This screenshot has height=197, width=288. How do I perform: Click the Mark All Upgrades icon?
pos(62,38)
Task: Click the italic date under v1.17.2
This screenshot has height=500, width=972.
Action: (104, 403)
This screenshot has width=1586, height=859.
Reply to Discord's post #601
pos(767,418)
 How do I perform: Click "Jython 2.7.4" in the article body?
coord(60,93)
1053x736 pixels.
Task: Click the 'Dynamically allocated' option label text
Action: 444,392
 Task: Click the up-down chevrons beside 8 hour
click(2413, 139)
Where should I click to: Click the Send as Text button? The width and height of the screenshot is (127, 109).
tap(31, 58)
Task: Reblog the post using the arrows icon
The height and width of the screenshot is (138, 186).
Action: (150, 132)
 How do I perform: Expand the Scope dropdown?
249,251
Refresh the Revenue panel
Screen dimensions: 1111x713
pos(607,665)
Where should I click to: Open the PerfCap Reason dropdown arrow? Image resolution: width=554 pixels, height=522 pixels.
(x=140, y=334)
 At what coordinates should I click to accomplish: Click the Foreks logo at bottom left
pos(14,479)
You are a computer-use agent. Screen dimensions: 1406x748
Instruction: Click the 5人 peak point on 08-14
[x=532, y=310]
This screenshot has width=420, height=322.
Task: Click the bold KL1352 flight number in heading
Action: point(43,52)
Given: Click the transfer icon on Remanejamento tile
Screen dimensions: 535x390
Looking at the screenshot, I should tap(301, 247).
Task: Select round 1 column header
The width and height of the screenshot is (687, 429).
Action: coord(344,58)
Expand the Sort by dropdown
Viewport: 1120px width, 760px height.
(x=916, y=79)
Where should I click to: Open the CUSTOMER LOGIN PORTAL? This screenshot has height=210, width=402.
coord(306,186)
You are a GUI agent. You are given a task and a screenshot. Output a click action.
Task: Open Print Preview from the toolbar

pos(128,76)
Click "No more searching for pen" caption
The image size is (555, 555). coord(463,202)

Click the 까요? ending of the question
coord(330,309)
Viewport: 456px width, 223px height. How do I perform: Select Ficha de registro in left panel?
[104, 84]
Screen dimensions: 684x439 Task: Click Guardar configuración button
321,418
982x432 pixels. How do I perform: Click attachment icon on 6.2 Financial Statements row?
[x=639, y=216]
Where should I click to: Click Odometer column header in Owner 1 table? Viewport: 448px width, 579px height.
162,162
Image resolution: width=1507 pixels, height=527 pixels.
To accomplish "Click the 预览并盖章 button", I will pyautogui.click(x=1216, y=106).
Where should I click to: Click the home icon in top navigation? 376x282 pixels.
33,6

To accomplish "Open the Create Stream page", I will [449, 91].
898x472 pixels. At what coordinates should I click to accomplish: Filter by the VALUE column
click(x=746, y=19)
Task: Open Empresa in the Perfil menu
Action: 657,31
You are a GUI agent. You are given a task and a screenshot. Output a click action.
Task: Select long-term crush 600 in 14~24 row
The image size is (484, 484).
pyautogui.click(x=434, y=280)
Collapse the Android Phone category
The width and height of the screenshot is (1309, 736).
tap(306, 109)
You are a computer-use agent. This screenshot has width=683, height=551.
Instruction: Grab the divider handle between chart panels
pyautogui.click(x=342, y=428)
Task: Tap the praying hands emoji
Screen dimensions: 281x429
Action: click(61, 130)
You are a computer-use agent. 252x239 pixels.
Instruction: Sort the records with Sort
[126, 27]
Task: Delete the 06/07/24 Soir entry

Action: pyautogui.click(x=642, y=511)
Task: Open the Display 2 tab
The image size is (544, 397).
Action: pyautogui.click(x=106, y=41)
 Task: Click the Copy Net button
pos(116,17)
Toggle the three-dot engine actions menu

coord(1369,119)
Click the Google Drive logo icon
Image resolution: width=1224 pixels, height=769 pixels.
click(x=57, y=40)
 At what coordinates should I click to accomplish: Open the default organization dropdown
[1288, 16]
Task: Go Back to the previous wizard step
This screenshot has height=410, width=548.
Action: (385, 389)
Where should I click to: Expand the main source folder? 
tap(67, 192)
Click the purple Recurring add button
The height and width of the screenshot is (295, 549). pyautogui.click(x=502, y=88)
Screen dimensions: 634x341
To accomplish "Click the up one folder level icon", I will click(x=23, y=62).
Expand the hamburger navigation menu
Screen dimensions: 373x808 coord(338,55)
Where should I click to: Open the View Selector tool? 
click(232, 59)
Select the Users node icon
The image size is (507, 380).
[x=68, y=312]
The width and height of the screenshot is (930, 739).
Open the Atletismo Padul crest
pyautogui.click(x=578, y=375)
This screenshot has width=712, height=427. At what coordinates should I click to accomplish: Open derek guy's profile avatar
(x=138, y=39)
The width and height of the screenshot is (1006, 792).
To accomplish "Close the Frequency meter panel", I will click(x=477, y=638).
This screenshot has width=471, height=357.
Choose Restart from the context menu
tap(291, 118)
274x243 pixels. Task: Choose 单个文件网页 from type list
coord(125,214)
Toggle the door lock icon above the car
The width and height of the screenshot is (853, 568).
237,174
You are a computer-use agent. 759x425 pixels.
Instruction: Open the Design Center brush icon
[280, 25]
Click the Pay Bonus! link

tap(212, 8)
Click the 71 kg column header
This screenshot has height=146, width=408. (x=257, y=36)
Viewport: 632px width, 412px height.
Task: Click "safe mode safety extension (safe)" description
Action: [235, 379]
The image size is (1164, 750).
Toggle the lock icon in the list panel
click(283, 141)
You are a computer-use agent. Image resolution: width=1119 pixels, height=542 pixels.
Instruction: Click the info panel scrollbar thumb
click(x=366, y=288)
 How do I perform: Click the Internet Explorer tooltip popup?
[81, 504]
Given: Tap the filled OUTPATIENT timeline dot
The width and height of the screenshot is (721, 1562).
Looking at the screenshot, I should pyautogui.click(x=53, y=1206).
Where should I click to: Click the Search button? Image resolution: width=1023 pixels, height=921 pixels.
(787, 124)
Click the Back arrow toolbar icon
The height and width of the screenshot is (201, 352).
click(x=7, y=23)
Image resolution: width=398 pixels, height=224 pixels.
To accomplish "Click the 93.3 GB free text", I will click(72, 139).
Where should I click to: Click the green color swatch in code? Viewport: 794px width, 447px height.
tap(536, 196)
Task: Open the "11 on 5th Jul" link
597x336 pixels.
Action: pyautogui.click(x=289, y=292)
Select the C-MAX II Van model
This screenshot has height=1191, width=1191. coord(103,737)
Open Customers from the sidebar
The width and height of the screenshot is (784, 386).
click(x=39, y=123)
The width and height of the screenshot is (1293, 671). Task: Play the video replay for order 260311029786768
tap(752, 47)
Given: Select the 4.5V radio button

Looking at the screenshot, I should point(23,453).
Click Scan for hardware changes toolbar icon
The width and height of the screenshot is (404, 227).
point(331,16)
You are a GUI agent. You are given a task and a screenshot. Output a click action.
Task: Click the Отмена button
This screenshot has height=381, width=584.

- **Task directions**: Using the entries above, work out how many lines contain the string "will". Respond with that number alone.

- **Exercise output**: 5